Nos pasamos la vida decidiendo entre estar dentro o estar fuera, entre involucrarnos o ignorar, entre penetrar el interior de las cosas o distanciarnos de ellas, entre actuar o no. De esta elección depende descubrir quiénes somos y a quién servimos. En función de ello construimos la realidad que nos rodea, para jugar, según mercado, a ser primera o tercera persona (nunca segunda, es peligroso). Es un territorio a menudo inhóspito, proclive a la duda y a las asperezas de la conciencia.
Hoy la tecnología resuelve este problema cimentando un sistema concéntrico de realidades simultáneas en el que poder estar dentro y fuera a la vez con toda comodidad. Por eso internet es el paraíso de lo social y los videojuegos son la primera industria mundial del entretenimiento. Con ellos han crecido y crecen la mayor parte de los soldados, y con aplicaciones muy similares aprenden a matar de verdad. La diferencia, conceptual y visualmente, es mínima.

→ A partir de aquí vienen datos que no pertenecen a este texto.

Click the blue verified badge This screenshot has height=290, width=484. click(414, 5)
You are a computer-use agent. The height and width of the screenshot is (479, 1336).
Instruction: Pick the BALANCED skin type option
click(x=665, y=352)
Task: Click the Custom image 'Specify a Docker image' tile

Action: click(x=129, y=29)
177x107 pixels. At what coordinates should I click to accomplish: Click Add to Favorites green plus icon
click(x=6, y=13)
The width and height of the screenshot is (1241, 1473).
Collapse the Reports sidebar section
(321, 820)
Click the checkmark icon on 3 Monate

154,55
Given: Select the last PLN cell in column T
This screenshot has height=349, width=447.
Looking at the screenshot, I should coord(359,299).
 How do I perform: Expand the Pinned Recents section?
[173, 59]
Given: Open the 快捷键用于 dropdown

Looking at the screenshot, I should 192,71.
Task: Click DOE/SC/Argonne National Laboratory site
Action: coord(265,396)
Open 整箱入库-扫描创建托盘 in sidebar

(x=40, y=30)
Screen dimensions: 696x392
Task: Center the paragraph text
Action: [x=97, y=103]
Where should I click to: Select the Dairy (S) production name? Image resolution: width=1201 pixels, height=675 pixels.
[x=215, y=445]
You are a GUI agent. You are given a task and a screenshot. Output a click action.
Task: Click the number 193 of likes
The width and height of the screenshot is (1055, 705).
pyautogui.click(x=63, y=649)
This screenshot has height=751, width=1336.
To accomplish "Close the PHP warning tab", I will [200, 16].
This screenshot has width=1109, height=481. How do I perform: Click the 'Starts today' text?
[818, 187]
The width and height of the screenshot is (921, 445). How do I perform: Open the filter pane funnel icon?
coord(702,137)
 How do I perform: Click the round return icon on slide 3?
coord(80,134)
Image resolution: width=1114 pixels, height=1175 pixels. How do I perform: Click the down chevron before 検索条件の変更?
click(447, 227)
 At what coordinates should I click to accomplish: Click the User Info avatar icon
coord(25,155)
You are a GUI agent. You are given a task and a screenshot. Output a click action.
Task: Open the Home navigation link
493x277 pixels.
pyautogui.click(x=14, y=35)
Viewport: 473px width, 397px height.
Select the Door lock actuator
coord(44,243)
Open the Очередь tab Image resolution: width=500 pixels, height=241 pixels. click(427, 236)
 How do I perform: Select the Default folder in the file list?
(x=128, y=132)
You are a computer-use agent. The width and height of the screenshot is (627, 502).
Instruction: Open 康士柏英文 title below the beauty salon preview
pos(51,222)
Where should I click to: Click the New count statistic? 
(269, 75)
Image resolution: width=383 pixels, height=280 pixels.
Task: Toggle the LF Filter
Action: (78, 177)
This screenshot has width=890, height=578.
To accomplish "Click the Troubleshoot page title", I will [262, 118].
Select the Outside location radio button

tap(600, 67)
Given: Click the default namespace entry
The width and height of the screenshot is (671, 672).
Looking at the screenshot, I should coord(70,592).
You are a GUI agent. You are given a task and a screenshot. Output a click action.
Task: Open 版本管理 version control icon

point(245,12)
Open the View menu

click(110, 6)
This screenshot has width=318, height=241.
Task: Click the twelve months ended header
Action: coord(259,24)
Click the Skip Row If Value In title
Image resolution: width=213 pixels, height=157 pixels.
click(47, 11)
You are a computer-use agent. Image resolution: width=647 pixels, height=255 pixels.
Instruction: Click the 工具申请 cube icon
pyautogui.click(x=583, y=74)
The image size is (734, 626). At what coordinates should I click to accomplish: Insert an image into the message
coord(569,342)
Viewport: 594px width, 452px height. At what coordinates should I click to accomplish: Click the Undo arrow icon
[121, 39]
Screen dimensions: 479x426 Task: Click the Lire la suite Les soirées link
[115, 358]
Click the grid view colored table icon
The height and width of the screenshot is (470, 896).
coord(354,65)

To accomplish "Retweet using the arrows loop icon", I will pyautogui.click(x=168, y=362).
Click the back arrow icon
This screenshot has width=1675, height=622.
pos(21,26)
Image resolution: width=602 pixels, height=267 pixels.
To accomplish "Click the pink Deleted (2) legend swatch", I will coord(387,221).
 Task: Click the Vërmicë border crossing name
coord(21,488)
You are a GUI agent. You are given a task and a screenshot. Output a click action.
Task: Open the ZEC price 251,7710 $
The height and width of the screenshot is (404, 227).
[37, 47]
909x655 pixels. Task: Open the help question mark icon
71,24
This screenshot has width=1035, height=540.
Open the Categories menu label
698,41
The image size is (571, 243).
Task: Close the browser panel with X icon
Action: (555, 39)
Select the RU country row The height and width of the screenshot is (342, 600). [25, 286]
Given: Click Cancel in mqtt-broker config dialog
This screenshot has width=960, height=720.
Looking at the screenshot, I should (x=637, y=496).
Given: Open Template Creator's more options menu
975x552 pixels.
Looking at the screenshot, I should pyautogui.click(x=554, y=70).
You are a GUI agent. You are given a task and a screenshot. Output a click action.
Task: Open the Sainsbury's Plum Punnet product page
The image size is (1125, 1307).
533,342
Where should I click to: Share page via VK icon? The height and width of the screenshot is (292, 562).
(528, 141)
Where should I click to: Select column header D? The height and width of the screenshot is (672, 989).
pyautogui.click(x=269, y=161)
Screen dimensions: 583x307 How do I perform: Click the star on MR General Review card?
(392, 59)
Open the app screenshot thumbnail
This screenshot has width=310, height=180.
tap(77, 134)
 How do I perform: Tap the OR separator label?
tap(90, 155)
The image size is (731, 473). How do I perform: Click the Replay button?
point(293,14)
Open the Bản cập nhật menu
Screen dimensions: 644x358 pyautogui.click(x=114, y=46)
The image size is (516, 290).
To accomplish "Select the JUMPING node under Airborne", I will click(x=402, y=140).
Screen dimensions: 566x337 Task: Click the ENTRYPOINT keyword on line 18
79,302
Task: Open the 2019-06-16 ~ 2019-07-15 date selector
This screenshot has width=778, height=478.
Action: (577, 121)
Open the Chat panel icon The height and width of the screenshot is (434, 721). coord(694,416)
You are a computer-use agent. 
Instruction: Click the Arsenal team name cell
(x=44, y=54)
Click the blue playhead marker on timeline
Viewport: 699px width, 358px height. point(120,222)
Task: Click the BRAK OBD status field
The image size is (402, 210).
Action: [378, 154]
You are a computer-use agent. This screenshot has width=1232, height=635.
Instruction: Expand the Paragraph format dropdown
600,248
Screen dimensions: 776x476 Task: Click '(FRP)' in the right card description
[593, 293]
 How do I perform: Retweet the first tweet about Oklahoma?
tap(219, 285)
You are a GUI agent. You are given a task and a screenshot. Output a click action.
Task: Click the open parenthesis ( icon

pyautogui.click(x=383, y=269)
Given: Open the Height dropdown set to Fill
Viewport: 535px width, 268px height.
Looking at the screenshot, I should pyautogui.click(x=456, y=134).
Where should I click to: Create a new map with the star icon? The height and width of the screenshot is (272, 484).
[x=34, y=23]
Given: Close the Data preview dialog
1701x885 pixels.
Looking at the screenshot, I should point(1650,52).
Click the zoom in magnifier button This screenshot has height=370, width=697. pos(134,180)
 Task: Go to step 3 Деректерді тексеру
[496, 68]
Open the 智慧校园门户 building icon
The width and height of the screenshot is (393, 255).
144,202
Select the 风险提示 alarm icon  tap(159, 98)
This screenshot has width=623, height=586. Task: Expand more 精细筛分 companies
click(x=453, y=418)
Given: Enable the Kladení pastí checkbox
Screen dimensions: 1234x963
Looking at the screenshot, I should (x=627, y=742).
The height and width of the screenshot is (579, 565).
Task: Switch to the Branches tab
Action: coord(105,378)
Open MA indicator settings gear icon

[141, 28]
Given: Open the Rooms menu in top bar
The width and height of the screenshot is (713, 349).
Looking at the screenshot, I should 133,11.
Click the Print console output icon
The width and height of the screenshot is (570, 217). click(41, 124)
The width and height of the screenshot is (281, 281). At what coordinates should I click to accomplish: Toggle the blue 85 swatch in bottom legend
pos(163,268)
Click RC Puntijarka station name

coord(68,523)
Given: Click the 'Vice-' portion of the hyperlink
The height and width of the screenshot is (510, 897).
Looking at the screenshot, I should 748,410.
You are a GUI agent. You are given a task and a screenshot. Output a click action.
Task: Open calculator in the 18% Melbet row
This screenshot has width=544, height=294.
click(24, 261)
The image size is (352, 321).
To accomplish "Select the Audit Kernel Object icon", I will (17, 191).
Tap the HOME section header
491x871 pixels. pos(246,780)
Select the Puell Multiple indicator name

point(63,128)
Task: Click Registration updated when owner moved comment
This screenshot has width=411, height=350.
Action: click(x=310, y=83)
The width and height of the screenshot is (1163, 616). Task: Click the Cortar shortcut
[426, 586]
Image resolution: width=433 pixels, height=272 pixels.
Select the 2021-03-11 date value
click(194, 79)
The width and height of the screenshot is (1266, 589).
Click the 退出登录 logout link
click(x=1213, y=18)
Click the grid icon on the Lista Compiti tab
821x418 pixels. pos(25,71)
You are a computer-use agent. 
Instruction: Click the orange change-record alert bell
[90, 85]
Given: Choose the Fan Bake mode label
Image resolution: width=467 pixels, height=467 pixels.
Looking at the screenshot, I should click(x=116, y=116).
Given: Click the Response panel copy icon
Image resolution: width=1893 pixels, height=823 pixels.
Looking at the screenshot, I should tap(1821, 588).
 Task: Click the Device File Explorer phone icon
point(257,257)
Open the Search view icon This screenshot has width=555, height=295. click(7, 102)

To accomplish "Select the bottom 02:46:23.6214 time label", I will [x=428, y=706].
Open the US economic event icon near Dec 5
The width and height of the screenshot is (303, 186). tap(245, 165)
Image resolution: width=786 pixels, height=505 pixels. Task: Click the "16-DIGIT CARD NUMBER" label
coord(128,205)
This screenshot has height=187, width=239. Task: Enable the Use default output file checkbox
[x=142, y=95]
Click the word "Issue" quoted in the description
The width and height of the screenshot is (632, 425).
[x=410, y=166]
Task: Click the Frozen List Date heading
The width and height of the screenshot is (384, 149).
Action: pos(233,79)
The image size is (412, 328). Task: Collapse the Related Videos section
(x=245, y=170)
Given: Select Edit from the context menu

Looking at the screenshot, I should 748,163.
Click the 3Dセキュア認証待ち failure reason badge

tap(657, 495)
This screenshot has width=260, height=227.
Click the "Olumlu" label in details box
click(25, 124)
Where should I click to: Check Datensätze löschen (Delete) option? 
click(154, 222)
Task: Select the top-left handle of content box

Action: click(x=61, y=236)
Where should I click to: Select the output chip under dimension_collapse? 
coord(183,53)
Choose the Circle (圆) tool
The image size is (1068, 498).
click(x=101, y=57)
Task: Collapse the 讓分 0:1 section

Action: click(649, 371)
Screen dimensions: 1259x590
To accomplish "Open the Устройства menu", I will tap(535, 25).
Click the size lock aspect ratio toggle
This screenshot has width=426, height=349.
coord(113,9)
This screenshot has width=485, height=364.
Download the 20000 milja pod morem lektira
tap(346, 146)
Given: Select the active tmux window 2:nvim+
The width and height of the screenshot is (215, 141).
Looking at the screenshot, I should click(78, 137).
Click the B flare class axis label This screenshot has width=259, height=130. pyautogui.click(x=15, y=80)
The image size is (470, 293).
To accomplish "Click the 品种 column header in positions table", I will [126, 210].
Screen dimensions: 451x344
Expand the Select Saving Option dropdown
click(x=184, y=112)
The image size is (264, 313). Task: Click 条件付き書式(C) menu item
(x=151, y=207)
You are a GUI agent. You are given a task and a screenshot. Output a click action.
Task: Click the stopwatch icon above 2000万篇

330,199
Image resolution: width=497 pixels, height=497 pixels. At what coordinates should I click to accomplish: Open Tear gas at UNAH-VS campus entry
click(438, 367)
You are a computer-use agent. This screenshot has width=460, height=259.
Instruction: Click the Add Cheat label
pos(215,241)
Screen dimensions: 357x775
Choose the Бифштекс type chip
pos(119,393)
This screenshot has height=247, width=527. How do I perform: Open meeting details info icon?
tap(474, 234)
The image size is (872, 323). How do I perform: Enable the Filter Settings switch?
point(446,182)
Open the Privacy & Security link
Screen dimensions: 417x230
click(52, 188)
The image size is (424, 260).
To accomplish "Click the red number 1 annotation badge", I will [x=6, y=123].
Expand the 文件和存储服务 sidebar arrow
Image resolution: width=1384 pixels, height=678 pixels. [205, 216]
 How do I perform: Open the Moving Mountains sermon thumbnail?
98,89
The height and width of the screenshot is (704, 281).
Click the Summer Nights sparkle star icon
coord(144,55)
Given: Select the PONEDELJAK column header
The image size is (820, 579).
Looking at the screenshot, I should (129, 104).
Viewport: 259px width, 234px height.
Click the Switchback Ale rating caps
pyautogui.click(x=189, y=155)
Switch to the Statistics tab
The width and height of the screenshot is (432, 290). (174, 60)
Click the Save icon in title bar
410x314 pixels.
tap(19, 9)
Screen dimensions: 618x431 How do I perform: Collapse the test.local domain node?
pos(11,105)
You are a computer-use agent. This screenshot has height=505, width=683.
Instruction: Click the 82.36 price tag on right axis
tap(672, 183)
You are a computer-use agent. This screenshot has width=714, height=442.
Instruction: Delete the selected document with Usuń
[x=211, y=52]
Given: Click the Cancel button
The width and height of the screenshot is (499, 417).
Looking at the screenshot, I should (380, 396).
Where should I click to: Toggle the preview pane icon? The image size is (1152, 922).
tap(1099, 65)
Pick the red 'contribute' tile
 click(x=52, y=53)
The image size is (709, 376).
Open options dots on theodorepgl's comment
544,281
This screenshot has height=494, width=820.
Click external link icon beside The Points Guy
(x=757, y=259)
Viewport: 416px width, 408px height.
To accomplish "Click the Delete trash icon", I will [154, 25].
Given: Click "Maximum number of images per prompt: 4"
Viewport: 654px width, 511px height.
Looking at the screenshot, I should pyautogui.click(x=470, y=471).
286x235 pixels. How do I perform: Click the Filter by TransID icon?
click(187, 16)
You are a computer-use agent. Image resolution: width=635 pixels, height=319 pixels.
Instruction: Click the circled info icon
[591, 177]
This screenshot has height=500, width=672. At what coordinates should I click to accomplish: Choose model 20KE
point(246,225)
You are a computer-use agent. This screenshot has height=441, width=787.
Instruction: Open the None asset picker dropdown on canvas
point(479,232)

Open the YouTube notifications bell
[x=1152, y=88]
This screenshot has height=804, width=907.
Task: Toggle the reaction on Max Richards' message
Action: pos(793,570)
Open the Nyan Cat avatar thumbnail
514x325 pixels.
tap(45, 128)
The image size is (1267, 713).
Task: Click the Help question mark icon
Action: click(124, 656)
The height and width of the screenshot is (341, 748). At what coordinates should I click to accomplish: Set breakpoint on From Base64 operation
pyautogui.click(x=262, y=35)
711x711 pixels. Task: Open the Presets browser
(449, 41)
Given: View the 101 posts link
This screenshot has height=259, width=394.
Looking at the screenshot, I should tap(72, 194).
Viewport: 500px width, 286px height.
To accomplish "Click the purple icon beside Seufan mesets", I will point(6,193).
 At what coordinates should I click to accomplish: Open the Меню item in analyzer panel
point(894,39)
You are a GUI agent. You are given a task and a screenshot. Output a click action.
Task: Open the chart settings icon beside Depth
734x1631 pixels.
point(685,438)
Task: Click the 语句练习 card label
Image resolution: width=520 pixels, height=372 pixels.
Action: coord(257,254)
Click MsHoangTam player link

El reciente video publicado por Wikileaks sobre la matanza de 12 personas en Irak, ametralladas en 2007 por el ejército norteamericano desde dos helicópteros ilustra a la perfección este asunto. Si usted necesita que sus jóvenes maten, póngalos cachondos, siéntenlos ante una pantalla, preséntenles la realidad a baja resolución, como si fuera una simulación 3D, convierta a la población en bots enemigos, y tendrá una masacre. Eso lo saben bien los jefazos militares. Muchos de esos jóvenes soldados no soportarían el enfrentamiento directo, la mirada a los ojos, el olor del miedo y la sangre, pero métanlos en un videojuego y entonces sí sabrán qué hacer. Es su mundo, su vida, sus imágenes, sus referencias, no importa que los enemigos sean zombies, nazis o iraquíes. Son malditos bastardos a los que aniquilar para poder pasar al siguiente nivel. Convertir la realidad en videojuego es la forma perfecta de entrar en ella manteniéndose fuera. El confort del jugador reside en sentirse dentro y fuera a la vez.
De realidades anidadas habla Origen, una película infinitamente menos afectada, aburrida y pretenciosa que Matrix, con la que absurdamente se la está comparando. La película de Nolan, excesiva y divertidísima, casi un James Bond, es claramente post-digital. En ella la tecnología, que se da por supuesta, tiene muy poca presencia –apenas un maletín y unos cuantos cables– y lo realmente difícil no es crear realidades sino poder acceder a las que ya existen, tan antiguas como nosotros mismos. El acierto de Inception (título mucho más sugerente que su traducción española) es ahorrarnos pirotecnia geek y demostrarnos que en las infinitas capas de nuestro viejo y desaprovechado cerebro biológico residen todas y cada una de las aventuras posibles. Entrar en ellas ha sido, es y será el gran anhelo de la humanidad. Estar dentro y fuera a la vez, dormido y despierto,… jugando y matando.